* [TASK INPUTS]
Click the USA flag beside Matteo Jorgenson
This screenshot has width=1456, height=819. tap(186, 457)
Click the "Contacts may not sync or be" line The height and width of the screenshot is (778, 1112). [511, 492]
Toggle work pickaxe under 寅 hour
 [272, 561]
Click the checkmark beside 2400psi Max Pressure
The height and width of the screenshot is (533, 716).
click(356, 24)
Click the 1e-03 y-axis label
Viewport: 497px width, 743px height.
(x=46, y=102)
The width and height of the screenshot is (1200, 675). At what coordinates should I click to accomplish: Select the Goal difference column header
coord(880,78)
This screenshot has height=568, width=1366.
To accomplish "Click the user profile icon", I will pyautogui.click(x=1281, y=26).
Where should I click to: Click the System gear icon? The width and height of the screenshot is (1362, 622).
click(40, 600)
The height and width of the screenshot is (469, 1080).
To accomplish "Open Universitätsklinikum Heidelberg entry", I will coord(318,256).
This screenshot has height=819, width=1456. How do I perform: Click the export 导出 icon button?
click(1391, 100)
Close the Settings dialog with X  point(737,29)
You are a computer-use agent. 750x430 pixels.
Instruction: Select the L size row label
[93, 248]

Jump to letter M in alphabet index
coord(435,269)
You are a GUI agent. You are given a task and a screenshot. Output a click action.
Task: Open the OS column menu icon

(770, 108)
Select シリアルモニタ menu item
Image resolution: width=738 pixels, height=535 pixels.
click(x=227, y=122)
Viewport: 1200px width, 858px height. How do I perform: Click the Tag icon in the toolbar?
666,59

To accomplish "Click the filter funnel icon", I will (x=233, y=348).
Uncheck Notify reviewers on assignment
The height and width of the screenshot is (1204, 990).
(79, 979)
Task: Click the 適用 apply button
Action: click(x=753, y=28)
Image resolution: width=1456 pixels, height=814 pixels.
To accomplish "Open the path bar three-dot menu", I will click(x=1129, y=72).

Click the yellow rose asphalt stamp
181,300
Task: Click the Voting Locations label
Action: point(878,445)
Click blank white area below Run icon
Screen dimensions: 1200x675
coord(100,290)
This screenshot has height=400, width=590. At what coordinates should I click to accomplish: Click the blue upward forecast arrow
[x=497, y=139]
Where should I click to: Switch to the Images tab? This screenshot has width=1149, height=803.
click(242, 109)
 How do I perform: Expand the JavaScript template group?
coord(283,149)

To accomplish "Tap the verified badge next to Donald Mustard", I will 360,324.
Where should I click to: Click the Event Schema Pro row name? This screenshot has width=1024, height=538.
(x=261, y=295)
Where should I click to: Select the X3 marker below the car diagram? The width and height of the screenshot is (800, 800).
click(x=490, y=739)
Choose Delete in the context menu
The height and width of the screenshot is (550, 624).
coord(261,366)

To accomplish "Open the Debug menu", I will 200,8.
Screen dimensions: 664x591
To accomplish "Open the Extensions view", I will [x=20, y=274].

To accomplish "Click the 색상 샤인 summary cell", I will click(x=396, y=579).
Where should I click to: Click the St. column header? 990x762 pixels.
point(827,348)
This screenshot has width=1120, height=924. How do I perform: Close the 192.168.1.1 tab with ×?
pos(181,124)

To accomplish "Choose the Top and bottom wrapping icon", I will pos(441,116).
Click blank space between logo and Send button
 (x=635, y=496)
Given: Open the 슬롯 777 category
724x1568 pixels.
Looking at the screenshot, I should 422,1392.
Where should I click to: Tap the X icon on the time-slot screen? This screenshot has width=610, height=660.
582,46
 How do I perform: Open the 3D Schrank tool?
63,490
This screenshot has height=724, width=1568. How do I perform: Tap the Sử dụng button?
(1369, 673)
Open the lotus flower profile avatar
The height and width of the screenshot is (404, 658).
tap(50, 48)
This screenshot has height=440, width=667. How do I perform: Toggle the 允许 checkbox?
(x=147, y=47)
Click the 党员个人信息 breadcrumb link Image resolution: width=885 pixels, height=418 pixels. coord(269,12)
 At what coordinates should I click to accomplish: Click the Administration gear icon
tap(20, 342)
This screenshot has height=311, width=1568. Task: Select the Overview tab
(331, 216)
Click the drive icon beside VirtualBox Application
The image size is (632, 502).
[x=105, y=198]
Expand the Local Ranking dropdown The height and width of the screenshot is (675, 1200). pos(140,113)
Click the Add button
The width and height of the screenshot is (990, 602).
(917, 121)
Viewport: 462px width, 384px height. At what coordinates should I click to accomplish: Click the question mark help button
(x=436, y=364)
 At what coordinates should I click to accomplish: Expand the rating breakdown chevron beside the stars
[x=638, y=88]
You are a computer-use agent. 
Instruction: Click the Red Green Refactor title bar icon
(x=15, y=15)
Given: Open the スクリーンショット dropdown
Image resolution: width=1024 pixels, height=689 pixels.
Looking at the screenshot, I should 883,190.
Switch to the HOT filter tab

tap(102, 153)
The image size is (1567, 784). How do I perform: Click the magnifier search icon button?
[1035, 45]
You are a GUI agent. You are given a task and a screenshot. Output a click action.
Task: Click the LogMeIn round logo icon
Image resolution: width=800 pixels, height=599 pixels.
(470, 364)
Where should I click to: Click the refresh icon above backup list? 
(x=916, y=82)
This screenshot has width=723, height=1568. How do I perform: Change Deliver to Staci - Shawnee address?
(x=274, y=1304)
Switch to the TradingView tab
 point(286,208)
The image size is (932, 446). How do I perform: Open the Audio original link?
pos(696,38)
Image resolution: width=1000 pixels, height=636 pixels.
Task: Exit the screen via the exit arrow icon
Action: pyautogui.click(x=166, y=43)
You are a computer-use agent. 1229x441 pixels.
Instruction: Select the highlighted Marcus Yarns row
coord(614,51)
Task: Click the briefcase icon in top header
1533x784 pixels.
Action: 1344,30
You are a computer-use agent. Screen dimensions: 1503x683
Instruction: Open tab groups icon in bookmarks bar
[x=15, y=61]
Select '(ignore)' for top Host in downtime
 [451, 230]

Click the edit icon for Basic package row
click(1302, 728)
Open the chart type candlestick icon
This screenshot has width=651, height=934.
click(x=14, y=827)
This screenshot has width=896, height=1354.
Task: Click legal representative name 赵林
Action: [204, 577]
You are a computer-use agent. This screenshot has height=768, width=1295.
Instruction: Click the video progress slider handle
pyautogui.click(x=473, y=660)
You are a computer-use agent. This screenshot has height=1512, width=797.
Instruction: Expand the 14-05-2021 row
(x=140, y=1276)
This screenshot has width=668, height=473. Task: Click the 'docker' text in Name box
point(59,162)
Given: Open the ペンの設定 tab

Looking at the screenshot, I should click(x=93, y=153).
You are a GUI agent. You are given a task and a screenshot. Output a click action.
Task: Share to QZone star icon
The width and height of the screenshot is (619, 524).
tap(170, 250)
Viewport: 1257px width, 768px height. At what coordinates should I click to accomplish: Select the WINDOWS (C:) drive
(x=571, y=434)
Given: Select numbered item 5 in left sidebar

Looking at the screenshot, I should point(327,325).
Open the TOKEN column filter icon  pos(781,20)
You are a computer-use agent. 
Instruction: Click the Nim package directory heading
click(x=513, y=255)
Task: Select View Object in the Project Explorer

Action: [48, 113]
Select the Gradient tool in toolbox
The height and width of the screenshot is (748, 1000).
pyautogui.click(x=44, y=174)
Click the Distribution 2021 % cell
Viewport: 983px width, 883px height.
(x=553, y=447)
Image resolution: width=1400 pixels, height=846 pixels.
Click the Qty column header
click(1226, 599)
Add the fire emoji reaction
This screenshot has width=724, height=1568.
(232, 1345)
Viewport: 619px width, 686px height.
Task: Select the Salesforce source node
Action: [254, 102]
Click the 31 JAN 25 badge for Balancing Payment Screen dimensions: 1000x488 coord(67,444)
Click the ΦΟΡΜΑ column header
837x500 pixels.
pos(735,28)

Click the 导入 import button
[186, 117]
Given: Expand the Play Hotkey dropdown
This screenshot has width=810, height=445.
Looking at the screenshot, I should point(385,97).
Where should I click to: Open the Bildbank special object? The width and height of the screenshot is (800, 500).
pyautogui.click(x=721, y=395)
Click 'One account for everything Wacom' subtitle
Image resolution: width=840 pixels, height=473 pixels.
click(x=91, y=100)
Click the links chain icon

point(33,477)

* [PROBLEM TO SOLVE] Find the word "computer" in the material, then list each line that holds it.

* [WRITTEN SOLUTION]
You are a computer-use agent. 750x430 pixels.
You are a computer-use agent. 
You are a computer-use agent. 1229x441 pixels.
You are a computer-use agent. Screen dimensions: 1503x683
You are a computer-use agent. This screenshot has height=768, width=1295.
You are a computer-use agent. This screenshot has height=1512, width=797.
You are a computer-use agent. 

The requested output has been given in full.